The trick to working with children, I’ve learned, is to be excited about what you are doing. As long as you are constantly smiling and cheering them on, they will think whatever they are doing is incredibly important and they will give it all they have. No matter the objective, they will rush into it and try to accomplish it. Be that task running a race or trying to build a castle, if you enjoy it, they will enjoy it.
It doesn’t seem odd to me to reveal bits of my life in such a piecemeal fashion as I have. Honestly, I forget that I have done things or were a part of an organization. One of those memories resurfacing recently is that I had the title “Game Leader” for a children’s organization for just over five years.
It may seem odd to some people who have not heard me speak outside of my hosting role on podcasts, but I can drop into what I have jokingly called “crack happy” mode from time to time. It’s the mode when I take on the silly persona where I laugh and encourage people. It’s one part clown and two parts cheerleader. It’s what needed to get kids excited about what you are about to teach them. Because, as I learned quickly after a couple months teaching and running games, kids get bored very quickly.
Looking back, it makes sense that I would land into a position to talk about and code video games. Back then, I was doing the same thing in a physical space. I was in a position to invent new games and to twist the games I had on a weekly basis. We had to keep three groups of children engaged for thirty minutes at a time and I was, due to scheduling conflicts, often by myself in that task. The trick I came up with was to be both excited and to ready to make up a game on the spot.
One of my favorite games I “invented” was something I called the Building Castles game. Before the children would show up, I would set out two buckets of wooden blocks of various sizes and, as the kids ran in, I would point them one by one to the two buckets. By the time the last of the kids were in the room, there would be two groups ready for the game. I would then explain the rules.
“This is the Building Castles game.
Pick a block and then run to the end of the room. Place your block, run back and then sit down at the end of your line.
The team with the highest castle after everyone has gone wins.”
Most of the time, the game ran great. Each group would work together to create these wonderfully unique structures during each session. The children would generally have fun and I could run through the game a few times before moving on to something else. It was one of my favorite games that I “invented” and I used to run it once or twice a month.
I was thinking about that block game over the last couple weeks as I have been reading about the IGF “scene drama“. Maybe it was just my innocence about the process, but I thought most developers liked submitting games and that, while not everyone was happy, the general opinion was that the IGF was a great thing.
Turns out, I was wrong. There seems to be some deep seated anger over some developers being “overlooked” and their games going unplayed. And, while I can’t comment on the particulars since I wasn’t involved with it, I was reminded of those times that the Building Castle game failed when I was reading through the comments both there and on the original post.
Every once in a while, one kid wouldn’t want to be a part of the group they were in or even attempt to play the game at all. They would purposely place their block apart from the others. Or they would place their block in such a way that it would knock the others down.

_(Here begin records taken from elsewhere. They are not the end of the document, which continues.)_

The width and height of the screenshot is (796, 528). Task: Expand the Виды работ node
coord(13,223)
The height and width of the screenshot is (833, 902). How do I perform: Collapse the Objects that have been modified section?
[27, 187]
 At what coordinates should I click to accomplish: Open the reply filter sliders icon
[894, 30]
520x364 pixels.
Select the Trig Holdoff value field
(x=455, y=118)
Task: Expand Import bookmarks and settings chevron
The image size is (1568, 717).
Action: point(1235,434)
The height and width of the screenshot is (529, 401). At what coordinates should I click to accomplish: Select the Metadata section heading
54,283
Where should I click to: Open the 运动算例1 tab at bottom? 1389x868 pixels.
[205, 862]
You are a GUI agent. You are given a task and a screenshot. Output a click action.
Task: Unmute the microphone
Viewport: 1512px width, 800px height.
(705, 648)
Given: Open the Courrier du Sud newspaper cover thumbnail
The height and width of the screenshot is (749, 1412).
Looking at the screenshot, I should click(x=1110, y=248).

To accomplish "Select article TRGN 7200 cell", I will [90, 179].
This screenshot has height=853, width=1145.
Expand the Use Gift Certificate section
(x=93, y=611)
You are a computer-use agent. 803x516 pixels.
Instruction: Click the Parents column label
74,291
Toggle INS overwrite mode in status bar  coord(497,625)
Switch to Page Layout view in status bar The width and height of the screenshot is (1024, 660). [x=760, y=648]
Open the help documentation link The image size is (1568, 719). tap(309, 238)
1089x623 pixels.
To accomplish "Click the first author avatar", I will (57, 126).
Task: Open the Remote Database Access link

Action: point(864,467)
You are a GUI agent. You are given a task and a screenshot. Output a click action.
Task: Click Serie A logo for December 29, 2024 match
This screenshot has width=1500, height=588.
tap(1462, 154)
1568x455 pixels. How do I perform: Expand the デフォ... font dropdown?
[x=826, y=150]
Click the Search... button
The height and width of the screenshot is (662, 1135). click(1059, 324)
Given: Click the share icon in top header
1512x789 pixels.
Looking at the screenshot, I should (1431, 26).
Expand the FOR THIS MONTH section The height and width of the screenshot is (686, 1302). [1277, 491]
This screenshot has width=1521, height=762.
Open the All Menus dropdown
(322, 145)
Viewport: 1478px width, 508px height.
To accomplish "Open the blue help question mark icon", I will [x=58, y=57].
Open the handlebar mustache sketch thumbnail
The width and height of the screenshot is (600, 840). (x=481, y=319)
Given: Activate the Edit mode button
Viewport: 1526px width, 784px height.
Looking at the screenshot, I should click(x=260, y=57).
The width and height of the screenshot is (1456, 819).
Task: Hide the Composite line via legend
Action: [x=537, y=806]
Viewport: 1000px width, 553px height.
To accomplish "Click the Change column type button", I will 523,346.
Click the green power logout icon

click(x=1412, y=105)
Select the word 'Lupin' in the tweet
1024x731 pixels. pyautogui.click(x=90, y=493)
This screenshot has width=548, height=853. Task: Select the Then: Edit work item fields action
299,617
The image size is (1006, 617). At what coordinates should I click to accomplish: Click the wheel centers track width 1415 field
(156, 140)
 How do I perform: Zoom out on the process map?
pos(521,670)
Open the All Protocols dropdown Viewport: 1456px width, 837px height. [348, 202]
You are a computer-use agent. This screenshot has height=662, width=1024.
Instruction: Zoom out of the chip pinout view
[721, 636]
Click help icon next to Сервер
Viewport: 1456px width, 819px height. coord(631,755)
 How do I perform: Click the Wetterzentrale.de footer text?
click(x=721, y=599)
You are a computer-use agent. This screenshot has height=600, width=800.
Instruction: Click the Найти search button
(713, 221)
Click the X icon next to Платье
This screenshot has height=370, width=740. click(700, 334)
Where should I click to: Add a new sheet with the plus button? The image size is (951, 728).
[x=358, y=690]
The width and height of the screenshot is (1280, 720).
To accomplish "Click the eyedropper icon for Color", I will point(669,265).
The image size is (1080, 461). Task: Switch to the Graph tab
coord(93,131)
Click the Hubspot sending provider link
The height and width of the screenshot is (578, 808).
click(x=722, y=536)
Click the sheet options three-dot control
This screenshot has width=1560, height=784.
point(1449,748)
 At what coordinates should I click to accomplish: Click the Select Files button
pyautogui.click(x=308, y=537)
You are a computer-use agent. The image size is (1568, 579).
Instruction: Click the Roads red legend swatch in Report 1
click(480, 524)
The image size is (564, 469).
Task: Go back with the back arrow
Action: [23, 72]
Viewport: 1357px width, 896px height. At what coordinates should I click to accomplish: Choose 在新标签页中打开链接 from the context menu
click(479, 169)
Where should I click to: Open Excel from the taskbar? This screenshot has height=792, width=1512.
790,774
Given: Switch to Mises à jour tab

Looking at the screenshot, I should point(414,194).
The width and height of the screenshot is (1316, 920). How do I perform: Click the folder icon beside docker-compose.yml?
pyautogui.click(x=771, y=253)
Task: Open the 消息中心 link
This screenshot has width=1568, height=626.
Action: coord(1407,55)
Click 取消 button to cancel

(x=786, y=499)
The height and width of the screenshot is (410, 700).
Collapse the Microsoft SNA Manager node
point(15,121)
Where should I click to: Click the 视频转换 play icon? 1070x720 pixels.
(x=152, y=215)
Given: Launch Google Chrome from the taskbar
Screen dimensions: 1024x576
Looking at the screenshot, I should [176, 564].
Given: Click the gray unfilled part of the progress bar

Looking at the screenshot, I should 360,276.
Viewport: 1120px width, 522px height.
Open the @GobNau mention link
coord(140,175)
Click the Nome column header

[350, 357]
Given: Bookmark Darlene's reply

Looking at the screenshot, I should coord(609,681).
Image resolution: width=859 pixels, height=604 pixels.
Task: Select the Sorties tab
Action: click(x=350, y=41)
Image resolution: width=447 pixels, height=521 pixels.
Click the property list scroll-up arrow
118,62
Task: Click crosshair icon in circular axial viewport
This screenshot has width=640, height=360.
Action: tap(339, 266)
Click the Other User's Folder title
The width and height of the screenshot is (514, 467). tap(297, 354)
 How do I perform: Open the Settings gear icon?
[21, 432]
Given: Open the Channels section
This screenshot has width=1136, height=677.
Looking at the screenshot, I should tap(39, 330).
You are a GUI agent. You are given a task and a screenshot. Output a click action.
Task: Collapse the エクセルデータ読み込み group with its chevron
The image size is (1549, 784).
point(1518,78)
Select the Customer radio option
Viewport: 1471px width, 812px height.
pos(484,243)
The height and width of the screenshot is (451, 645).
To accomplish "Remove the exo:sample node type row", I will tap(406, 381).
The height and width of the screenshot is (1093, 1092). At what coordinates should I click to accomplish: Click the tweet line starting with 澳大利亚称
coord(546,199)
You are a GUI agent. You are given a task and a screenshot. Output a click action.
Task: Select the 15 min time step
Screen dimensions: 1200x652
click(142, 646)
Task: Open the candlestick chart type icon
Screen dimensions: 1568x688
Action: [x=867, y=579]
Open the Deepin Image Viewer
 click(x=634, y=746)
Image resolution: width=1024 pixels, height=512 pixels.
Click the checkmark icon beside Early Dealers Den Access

I would always watch these kids closely because there would be a split second where, as the blocks started to fall, they would quickly shift from glee for having done something bad to shame to having knocked over all the pieces the other children had placed. I waited for this reaction because, in nearly all cases, they were upset about something else unrelated to what was going on and they chose this moment to act on that anger. I would then step in and start to fix it.
I would say something like “Oh no!”, laugh about it to show that everything was fine and the reach down to realign one block. I would then encourage that team to start over from there. One person might have acted out but that didn’t mean the game was over. They could keep going. They still had their blocks and there was still time. It was never about one person, it was about the group acting together to build something great.
That’s what I want for the IGF. I want us in the community, both developers and writers — two groups I overlap — to step in and start to pick up the pieces again. We can be better about this. If some games aren’t getting attention, why not telling bloggers about it or send links to different sites? Or even do like Mike Meyer did and just encourage people to use their skills to make strange new blocks?
Sure, yes, some games are going to get overlooked from time to time in both the IGF and in the community at large, but it’s not just about the single block. We have to build together. We have to pick, place and then position ourselves to rebuild when needed.
The secret to the Building Castles game, the one I would never tell the children and that they would learn if they watched closely was that, without people working on it and maintaining it, the ‘castles’ will always fall. There is a time to knock them down and start over again with a new game. There comes a moment when all the blocks, both big and small, are collected up and stored for the next session.
When the time rolls around again, we can all pick our places, get in line and wait to contribute again. As a developer and writer myself, I look forward to it. One day, I might get a chance to run across the room and place my block because of my code or writing. At that time, I can only hope that others can come behind me and build off of it towards something great.